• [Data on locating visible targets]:
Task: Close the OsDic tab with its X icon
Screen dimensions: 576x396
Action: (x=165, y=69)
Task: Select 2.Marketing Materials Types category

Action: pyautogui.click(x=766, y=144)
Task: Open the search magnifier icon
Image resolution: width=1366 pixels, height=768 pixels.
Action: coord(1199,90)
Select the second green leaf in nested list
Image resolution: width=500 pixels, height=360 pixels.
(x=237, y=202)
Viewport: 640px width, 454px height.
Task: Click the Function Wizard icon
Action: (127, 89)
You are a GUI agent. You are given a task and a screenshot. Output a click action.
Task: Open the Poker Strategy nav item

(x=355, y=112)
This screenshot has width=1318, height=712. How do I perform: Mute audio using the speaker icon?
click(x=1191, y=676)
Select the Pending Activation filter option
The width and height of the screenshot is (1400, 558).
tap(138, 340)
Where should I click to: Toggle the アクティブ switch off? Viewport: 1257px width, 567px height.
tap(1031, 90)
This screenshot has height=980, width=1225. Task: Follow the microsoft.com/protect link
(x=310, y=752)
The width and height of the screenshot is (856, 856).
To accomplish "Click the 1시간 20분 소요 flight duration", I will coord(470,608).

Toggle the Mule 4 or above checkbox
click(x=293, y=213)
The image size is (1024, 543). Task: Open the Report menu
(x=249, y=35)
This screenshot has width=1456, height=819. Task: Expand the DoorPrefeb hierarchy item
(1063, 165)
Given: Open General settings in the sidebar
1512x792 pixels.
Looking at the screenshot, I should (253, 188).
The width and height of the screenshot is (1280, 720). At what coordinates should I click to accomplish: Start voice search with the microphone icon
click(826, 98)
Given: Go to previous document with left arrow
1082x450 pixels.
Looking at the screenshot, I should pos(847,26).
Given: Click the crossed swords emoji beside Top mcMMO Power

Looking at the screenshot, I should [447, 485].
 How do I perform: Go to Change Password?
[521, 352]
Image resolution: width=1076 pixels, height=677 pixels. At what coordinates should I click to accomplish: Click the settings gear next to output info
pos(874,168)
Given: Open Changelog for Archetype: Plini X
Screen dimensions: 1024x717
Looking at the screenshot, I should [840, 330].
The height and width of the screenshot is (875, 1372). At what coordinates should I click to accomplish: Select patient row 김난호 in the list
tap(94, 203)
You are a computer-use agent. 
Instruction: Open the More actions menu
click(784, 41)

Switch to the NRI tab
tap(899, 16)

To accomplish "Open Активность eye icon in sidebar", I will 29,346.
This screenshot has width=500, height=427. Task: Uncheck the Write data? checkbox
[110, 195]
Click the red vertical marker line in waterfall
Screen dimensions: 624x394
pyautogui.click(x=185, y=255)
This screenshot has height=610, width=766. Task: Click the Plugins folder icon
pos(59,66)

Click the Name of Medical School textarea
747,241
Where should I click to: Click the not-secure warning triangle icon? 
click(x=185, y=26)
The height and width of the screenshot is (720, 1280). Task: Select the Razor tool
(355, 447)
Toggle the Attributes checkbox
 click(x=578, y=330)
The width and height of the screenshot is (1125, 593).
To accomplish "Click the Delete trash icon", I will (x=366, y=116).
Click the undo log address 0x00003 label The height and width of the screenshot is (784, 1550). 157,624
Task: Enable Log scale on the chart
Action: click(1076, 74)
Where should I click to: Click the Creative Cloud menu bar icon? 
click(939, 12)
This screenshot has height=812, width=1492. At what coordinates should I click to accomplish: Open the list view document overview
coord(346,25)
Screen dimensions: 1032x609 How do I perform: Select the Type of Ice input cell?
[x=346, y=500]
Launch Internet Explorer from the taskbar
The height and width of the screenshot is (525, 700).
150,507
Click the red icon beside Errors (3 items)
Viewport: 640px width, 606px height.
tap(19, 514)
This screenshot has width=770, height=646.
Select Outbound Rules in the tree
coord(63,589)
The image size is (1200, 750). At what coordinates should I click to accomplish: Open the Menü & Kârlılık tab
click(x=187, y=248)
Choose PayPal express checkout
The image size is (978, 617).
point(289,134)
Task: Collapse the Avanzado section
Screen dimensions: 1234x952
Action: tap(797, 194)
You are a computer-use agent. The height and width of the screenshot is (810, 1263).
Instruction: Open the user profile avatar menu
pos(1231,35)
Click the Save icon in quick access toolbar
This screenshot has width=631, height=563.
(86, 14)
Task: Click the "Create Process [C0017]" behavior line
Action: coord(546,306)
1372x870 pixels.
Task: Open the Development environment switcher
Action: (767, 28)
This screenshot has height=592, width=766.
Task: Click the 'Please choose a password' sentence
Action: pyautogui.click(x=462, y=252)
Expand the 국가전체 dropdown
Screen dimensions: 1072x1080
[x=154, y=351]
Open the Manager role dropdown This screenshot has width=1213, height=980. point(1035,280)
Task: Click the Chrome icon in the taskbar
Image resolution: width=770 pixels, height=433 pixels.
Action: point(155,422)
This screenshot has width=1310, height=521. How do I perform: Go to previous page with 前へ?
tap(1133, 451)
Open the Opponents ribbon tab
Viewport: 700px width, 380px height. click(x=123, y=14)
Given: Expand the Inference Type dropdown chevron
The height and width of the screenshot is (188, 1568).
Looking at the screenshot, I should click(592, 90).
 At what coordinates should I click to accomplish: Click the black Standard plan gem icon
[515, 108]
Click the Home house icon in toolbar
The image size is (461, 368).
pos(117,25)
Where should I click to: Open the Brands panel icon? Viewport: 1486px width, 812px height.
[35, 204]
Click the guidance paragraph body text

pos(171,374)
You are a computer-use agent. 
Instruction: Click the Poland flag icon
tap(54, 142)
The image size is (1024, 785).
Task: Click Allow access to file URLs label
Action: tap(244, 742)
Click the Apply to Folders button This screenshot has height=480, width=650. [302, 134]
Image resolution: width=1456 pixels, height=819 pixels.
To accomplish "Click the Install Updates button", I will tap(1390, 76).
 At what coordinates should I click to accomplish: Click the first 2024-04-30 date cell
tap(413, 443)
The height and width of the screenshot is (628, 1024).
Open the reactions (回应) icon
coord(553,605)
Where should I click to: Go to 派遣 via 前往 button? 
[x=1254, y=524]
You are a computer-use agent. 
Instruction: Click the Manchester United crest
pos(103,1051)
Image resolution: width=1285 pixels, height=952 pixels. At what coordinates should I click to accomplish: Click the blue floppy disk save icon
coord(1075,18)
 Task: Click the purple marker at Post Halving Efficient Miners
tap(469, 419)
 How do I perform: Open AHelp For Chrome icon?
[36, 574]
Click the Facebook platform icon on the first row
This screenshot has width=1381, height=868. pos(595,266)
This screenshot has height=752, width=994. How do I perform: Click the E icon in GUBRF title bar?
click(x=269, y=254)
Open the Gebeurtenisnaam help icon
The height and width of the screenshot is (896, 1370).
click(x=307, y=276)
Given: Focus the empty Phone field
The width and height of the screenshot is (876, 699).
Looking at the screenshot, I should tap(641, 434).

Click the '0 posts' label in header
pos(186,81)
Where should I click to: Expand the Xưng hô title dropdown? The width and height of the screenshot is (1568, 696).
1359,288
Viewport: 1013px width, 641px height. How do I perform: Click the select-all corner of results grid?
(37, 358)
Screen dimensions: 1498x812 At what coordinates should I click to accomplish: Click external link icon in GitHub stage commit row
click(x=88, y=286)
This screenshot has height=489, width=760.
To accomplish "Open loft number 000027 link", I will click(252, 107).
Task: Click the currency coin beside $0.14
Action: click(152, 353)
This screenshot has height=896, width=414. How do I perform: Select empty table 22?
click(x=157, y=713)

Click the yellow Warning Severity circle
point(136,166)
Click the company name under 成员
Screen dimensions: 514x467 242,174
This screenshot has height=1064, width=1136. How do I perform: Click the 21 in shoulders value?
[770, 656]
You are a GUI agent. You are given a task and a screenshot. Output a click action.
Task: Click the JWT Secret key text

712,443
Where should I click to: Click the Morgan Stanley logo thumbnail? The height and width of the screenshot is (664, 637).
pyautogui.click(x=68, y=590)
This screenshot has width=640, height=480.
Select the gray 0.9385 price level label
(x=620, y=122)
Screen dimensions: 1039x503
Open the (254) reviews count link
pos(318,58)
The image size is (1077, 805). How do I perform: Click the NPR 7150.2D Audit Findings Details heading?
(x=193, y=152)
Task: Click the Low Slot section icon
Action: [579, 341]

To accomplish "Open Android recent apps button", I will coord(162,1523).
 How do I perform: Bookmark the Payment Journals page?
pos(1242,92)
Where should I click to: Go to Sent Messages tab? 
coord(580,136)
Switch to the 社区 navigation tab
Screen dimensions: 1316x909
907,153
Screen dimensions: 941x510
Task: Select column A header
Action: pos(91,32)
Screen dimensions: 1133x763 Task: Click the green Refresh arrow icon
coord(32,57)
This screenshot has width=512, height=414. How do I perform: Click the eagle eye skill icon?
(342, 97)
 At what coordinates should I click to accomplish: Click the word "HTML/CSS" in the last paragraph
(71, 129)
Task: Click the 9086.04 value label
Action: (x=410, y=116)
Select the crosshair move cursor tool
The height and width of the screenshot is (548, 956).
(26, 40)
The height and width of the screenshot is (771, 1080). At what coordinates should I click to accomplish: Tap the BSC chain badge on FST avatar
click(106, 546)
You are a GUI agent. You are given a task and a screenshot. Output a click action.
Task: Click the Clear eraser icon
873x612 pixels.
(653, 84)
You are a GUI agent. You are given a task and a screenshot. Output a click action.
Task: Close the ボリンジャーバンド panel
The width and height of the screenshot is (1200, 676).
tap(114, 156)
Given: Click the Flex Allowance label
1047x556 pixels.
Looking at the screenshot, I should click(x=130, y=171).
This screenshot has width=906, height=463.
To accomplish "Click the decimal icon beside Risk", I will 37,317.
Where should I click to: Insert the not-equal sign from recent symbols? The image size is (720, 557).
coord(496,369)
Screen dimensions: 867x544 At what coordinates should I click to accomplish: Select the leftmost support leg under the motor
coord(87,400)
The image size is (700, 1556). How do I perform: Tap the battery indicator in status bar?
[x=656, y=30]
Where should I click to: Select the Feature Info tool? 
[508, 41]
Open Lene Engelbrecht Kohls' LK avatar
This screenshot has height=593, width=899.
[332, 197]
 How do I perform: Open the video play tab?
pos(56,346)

• [TASK REQUIREMENTS]: Give the stretch from the start of the rows through the line containing "(x=249, y=35)" as a JSON list of strings, one string per line, with blank lines omitted.

• [RESPONSE BELOW]:
[
  "Task: Close the OsDic tab with its X icon",
  "Screen dimensions: 576x396",
  "Action: (x=165, y=69)",
  "Task: Select 2.Marketing Materials Types category",
  "Action: pyautogui.click(x=766, y=144)",
  "Task: Open the search magnifier icon",
  "Image resolution: width=1366 pixels, height=768 pixels.",
  "Action: coord(1199,90)",
  "Select the second green leaf in nested list",
  "Image resolution: width=500 pixels, height=360 pixels.",
  "(x=237, y=202)",
  "Viewport: 640px width, 454px height.",
  "Task: Click the Function Wizard icon",
  "Action: (127, 89)",
  "You are a GUI agent. You are given a task and a screenshot. Output a click action.",
  "Task: Open the Poker Strategy nav item",
  "(x=355, y=112)",
  "This screenshot has width=1318, height=712. How do I perform: Mute audio using the speaker icon?",
  "click(x=1191, y=676)",
  "Select the Pending Activation filter option",
  "The width and height of the screenshot is (1400, 558).",
  "tap(138, 340)",
  "Where should I click to: Toggle the アクティブ switch off? Viewport: 1257px width, 567px height.",
  "tap(1031, 90)",
  "This screenshot has height=980, width=1225. Task: Follow the microsoft.com/protect link",
  "(x=310, y=752)",
  "The width and height of the screenshot is (856, 856).",
  "To accomplish \"Click the 1시간 20분 소요 flight duration\", I will coord(470,608).",
  "Toggle the Mule 4 or above checkbox",
  "click(x=293, y=213)",
  "The image size is (1024, 543). Task: Open the Report menu",
  "(x=249, y=35)"
]